━━━ DATA PROVIDED

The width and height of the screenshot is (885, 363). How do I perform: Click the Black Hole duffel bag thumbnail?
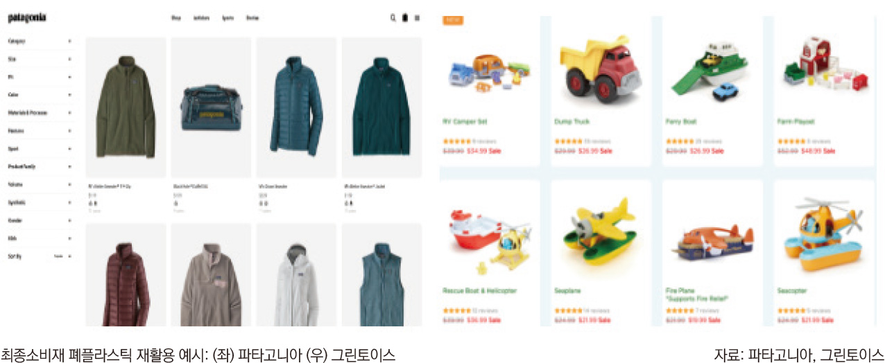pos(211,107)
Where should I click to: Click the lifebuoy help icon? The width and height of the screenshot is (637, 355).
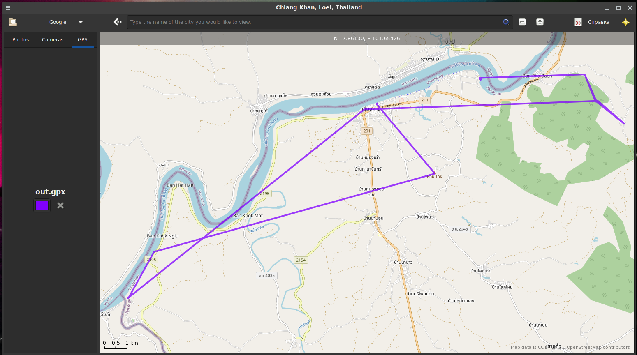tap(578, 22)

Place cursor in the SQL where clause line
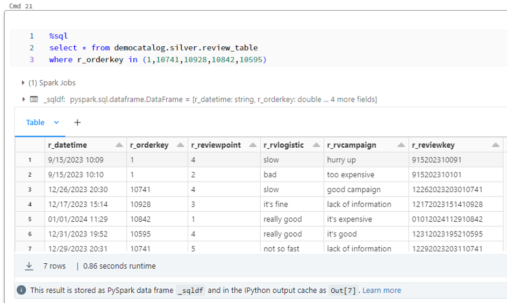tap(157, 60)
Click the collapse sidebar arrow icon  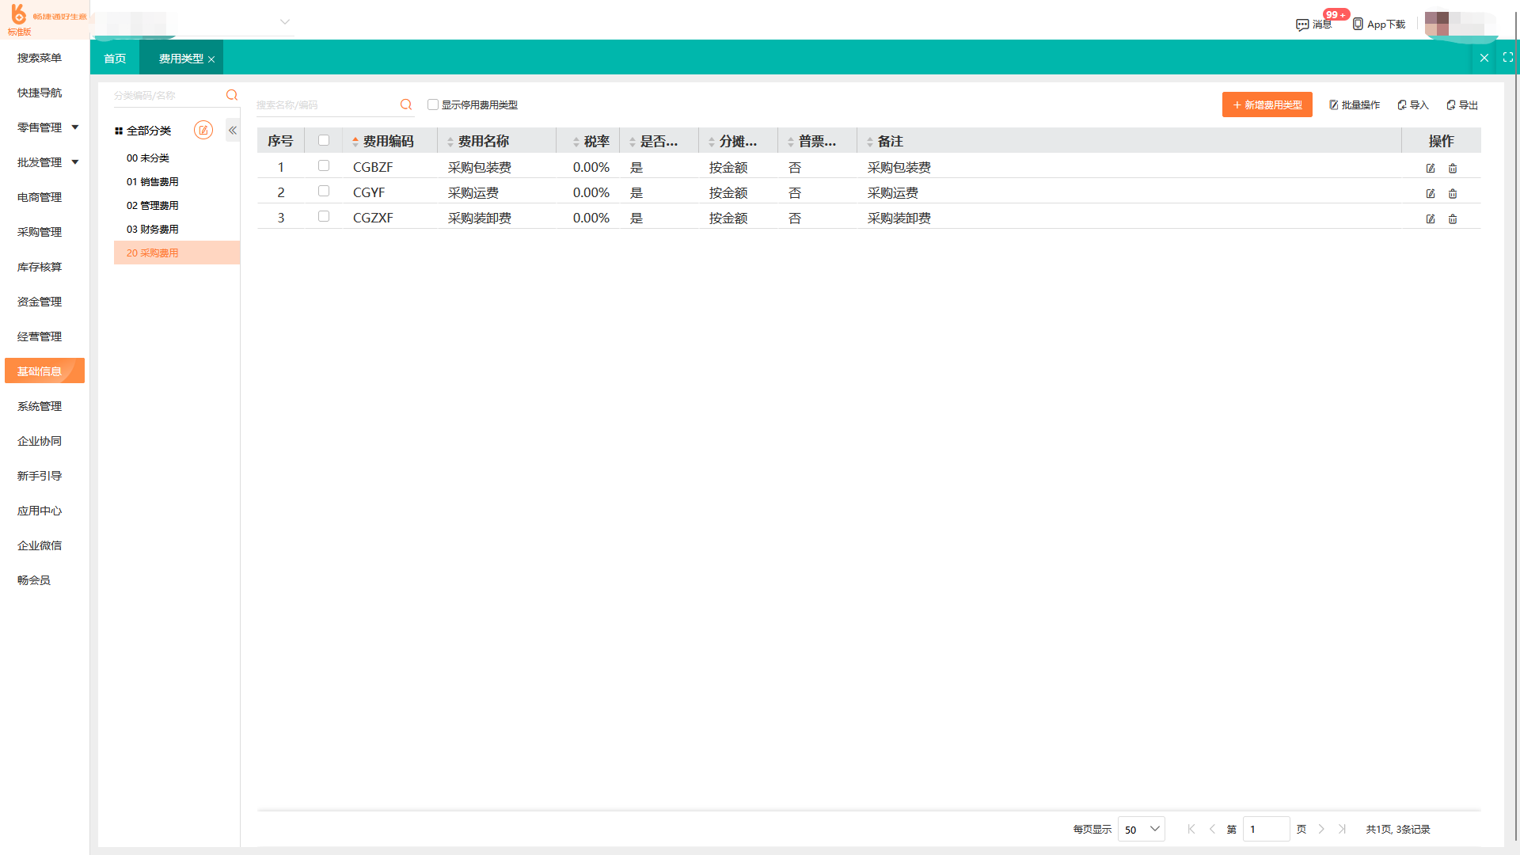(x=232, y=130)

━━━━━━

- _INSTRUCTIONS FOR THE TASK_: Format the entries from the start up to and including the line that contains "tap(157, 60)" as a Markdown table with the columns Row and Line. Number each line, skip blank lines, and leave the pictures out.

- _ANSWER TO THIS TASK_:
| Row | Line |
|---|---|
| 1 | The width and height of the screenshot is (885, 363). How do I perform: Click the Black Hole duffel bag thumbnail? |
| 2 | pos(211,107) |
| 3 | Where should I click to: Click the lifebuoy help icon? The width and height of the screenshot is (637, 355). |
| 4 | tap(578, 22) |
| 5 | Place cursor in the SQL where clause line |
| 6 | tap(157, 60) |